Saints, Women and Humanists in Renaissance Venice PDF Author: Patricia H. Labalme
Publisher: Taylor & Francis
ISBN: 1000938786
Category : History
Languages : en
Pages : 273

Book Description
This volume brings together the published academic essays of the Renaissance historian Patricia Hochschild Labalme (1927-2002). Appearing between 1955 and 1999, they deal with the intellectual, social and religious life of Venice in the 15th-16th centuries. An important focus is the exploration of the careers, milieu and writings of cultural and literary women of early modern Venice, a field to which the author made a particular contribution.

Moderata Fonte

Moderata Fonte PDF Author: Paola Malpezzi Price
Publisher: Fairleigh Dickinson Univ Press
ISBN: 9780838639986
Category : History
Languages : en
Pages : 188

Book Description
What did it mean to be a woman in sixteenth-century Venice?
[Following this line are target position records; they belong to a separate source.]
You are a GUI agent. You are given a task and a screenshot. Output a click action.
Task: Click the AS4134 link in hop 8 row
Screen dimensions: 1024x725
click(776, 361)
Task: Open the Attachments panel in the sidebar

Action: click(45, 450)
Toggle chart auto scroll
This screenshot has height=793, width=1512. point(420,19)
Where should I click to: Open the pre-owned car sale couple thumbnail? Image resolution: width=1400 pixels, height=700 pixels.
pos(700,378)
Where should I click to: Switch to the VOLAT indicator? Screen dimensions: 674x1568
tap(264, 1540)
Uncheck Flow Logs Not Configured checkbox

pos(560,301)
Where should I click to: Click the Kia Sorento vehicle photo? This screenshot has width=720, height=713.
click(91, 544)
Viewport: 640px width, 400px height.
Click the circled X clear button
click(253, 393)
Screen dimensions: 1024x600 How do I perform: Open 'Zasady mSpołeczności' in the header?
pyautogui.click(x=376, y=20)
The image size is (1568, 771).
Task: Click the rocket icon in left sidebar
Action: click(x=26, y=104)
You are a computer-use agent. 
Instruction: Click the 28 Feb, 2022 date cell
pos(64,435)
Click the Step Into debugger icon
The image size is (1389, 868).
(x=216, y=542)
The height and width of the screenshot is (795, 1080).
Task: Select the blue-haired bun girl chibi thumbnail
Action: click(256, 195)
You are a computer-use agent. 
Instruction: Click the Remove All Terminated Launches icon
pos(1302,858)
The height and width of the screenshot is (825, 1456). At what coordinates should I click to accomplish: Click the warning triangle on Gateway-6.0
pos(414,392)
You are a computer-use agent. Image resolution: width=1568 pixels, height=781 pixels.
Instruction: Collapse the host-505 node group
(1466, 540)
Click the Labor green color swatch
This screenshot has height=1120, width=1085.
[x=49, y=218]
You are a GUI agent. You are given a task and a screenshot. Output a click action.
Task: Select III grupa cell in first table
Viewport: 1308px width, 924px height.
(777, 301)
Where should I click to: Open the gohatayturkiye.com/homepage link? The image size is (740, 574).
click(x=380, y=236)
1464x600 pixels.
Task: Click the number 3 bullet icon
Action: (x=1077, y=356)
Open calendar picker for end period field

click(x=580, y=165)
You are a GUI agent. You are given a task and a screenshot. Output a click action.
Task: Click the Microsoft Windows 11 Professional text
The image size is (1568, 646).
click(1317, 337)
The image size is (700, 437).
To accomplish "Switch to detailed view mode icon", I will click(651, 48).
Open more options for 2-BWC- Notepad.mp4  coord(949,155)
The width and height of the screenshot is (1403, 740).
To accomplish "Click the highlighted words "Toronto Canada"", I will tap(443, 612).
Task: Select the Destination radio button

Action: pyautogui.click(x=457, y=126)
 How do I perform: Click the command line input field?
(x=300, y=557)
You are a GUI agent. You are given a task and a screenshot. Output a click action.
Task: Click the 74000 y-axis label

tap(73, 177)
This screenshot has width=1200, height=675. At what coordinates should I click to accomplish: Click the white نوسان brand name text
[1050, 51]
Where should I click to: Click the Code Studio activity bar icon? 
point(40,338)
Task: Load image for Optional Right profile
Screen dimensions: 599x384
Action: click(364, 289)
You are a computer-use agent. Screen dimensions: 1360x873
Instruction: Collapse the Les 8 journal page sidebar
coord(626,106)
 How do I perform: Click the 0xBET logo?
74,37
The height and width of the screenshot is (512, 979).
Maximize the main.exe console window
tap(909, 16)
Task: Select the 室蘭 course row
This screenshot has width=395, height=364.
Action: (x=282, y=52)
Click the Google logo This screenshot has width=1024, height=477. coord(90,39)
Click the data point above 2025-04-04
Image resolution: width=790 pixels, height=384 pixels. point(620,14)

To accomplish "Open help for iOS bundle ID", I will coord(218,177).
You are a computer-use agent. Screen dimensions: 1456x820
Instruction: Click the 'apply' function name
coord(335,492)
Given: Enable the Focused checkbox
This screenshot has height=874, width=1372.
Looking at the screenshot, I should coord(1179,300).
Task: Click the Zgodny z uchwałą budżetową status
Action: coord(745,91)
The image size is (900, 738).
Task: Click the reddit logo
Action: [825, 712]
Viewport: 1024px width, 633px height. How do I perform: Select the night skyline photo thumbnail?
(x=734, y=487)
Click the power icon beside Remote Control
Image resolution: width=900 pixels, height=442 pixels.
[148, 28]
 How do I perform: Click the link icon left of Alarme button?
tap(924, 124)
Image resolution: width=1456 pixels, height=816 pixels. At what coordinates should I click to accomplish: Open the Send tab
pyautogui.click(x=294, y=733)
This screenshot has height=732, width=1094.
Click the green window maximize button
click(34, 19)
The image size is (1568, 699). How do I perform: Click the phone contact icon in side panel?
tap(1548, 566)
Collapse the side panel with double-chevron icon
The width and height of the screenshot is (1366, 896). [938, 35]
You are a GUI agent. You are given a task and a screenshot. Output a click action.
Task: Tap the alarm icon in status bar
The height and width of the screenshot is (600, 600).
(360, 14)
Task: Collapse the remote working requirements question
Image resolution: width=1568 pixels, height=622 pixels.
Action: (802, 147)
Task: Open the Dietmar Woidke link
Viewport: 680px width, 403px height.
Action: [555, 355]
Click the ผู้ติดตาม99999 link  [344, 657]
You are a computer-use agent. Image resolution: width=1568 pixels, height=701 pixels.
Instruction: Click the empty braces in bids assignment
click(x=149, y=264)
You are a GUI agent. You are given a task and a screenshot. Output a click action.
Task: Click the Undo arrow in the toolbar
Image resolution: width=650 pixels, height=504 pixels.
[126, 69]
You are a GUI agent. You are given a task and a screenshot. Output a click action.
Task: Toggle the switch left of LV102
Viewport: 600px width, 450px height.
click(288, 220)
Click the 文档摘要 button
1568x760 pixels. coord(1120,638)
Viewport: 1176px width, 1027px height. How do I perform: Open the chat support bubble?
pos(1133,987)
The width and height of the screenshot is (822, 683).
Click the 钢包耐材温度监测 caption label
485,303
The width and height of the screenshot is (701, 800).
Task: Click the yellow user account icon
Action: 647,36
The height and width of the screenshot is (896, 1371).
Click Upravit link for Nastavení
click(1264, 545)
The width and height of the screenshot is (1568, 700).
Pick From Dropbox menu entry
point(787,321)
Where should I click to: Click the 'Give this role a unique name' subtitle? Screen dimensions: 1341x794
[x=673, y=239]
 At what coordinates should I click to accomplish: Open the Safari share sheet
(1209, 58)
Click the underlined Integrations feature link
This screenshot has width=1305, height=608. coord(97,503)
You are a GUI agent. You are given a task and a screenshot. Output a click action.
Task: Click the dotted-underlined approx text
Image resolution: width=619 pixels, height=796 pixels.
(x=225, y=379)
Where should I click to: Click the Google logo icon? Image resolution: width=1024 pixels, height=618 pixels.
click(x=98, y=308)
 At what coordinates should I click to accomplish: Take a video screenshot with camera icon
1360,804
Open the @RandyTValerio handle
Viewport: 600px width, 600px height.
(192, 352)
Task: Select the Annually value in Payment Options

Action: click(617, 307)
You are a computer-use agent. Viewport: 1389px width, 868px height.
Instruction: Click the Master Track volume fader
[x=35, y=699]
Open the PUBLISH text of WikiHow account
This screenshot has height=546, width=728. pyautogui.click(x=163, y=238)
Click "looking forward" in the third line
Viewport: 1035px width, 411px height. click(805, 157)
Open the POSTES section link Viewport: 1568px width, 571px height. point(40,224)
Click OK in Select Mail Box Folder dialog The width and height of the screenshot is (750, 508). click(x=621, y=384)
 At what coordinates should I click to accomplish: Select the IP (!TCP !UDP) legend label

How did women impact the everyday life of this brilliant, festive, but essentially patriarchal city? How did an educated, sensitive, and intelligent woman writer of the Venetian citizen class treat the question of gender relationships and of women's place in society? These questions are at the center of this volume, which explores the role of Venetian women in sixteenth-century culture as well as the contribution of the writer Moderata Fonte to the centuries-old war of the sexes.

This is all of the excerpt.